## Collected data
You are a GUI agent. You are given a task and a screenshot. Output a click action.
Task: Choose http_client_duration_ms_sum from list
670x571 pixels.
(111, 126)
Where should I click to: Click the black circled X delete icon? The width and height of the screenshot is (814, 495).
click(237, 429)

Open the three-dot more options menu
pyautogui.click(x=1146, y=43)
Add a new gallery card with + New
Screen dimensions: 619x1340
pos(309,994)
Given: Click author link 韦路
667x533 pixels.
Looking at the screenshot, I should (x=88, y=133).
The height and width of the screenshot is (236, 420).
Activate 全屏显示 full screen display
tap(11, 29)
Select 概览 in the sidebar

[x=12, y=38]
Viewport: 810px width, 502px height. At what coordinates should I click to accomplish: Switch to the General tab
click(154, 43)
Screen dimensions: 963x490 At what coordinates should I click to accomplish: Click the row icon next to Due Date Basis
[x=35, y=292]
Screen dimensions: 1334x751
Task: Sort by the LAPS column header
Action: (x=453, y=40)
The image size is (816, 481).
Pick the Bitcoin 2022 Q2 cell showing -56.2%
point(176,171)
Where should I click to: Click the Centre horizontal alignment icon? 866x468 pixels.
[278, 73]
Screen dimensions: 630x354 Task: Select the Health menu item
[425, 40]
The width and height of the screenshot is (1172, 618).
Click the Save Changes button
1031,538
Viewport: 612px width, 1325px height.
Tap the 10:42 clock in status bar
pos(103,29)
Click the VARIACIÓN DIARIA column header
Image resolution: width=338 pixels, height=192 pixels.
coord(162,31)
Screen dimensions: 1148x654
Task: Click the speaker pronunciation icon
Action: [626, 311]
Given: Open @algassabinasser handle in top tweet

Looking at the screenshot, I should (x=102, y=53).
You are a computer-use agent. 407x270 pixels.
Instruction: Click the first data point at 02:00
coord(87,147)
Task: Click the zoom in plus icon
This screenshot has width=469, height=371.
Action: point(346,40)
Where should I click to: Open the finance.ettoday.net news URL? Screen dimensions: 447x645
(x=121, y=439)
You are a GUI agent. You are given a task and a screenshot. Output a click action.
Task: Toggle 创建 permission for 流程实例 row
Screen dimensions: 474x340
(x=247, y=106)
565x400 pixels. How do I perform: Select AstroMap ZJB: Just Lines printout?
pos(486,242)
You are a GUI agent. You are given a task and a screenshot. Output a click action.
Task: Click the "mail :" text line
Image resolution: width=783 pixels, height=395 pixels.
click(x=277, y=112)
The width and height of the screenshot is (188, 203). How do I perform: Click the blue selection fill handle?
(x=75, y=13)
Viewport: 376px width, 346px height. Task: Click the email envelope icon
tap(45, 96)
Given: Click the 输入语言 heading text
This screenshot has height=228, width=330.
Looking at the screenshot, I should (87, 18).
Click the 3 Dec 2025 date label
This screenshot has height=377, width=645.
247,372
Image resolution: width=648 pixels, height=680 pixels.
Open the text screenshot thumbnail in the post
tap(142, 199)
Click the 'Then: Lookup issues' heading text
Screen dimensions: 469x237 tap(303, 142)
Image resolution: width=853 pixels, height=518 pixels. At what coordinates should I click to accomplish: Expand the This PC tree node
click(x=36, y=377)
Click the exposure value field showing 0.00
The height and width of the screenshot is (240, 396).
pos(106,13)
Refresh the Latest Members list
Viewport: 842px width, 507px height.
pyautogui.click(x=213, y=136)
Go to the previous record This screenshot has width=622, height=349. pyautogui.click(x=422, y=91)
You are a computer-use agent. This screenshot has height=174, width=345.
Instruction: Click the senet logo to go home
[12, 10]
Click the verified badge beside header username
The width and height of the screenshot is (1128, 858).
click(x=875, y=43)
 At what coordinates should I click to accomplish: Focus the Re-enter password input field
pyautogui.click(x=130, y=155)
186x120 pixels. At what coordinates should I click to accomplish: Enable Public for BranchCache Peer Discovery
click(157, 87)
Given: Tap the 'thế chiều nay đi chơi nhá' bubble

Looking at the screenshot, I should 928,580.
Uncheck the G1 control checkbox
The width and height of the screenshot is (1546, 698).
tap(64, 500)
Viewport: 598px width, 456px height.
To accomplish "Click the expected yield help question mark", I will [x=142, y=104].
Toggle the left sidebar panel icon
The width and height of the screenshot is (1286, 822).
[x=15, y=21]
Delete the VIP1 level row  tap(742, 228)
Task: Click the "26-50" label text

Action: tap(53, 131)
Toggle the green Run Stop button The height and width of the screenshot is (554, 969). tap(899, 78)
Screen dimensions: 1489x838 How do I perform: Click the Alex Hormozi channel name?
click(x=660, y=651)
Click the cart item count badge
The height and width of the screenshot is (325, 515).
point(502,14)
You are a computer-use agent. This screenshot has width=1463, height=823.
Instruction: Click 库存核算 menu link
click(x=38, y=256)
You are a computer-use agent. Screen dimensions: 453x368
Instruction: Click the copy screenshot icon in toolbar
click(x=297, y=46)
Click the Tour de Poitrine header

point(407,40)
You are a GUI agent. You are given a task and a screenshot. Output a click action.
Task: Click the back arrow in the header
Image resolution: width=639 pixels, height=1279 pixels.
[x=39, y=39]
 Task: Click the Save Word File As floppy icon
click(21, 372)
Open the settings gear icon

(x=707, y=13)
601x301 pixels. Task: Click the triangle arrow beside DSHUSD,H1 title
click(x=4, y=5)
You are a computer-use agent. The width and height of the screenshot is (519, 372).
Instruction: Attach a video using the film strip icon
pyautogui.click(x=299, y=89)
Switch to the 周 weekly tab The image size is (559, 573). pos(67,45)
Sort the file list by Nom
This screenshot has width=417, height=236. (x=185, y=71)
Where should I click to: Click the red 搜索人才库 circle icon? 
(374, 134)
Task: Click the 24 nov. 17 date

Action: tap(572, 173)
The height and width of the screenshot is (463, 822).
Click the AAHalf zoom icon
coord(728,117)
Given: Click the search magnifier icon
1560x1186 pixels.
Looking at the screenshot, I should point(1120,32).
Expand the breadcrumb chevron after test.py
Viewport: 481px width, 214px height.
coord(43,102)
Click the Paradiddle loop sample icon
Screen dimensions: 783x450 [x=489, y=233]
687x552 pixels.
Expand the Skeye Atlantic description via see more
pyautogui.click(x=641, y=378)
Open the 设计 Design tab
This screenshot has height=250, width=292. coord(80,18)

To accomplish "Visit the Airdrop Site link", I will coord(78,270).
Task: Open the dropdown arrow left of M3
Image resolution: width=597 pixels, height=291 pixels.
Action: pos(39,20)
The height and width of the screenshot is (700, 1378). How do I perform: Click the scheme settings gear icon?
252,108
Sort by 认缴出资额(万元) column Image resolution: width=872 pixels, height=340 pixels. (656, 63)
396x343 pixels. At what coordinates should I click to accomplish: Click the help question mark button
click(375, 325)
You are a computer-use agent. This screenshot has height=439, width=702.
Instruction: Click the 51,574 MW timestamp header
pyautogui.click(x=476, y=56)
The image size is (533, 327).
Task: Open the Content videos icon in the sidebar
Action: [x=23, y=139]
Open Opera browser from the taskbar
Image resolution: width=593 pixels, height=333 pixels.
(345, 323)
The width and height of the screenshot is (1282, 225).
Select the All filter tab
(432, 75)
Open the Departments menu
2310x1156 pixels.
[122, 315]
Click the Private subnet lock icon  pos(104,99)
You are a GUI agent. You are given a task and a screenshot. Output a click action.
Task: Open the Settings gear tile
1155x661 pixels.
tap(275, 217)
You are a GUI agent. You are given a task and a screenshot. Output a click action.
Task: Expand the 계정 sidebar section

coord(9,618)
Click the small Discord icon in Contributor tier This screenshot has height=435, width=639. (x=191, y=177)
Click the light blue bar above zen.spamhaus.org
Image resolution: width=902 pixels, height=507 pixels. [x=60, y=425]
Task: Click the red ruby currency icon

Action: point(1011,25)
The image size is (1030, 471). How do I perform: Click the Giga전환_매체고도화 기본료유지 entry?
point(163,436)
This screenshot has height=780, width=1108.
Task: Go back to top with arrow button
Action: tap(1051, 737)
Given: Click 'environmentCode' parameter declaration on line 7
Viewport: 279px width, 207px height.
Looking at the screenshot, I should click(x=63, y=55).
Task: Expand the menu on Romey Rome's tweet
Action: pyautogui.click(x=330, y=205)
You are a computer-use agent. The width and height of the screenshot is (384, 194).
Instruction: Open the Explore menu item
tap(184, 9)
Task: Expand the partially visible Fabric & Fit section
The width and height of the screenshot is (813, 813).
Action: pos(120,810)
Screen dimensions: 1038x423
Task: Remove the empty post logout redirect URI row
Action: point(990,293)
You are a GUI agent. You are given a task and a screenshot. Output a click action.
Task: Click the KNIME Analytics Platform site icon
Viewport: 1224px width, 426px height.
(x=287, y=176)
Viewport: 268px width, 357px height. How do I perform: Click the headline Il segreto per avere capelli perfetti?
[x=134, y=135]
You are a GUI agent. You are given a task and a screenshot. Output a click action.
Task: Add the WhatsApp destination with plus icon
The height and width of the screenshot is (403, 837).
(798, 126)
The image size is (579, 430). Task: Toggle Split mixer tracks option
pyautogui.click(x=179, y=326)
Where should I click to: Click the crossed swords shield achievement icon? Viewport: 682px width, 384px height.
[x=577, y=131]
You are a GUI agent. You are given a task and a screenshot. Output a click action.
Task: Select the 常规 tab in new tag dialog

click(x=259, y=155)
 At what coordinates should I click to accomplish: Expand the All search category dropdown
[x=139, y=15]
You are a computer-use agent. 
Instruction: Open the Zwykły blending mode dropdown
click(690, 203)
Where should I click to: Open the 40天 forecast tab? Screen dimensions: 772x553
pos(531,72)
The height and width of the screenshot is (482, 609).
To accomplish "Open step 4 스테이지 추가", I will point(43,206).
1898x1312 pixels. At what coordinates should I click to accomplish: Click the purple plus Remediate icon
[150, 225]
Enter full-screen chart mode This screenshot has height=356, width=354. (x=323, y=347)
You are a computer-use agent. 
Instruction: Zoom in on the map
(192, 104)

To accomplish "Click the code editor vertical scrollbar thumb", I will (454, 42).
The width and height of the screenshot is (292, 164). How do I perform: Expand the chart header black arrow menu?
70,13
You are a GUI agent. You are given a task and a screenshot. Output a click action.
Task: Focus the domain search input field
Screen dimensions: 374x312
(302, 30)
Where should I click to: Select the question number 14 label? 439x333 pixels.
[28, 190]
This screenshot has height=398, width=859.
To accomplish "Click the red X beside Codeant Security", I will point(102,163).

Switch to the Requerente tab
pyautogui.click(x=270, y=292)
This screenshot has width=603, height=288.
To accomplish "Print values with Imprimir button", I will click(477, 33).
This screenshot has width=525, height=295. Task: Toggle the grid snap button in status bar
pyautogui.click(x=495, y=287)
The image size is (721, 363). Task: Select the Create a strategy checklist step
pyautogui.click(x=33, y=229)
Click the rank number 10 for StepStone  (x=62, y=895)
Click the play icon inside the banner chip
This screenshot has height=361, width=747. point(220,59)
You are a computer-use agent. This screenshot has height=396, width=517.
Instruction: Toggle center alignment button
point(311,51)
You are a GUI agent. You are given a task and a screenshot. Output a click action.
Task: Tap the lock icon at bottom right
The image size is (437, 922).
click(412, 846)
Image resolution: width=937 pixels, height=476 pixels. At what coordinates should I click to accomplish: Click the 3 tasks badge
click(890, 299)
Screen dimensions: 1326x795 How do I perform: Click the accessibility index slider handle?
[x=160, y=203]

## Problem description
Rewrite the part that opens with the line containing "The image size is (579, 430)." and closes with the line containing "pos(531,72)", changing "dropdown" to "menu" and leaving everything else as it is.

## The response
The image size is (579, 430). Task: Toggle Split mixer tracks option
pyautogui.click(x=179, y=326)
Where should I click to: Click the crossed swords shield achievement icon? Viewport: 682px width, 384px height.
[x=577, y=131]
You are a GUI agent. You are given a task and a screenshot. Output a click action.
Task: Select the 常规 tab in new tag dialog

click(x=259, y=155)
 At what coordinates should I click to accomplish: Expand the All search category menu
[x=139, y=15]
You are a computer-use agent. 
Instruction: Open the Zwykły blending mode menu
click(690, 203)
Where should I click to: Open the 40天 forecast tab? Screen dimensions: 772x553
pos(531,72)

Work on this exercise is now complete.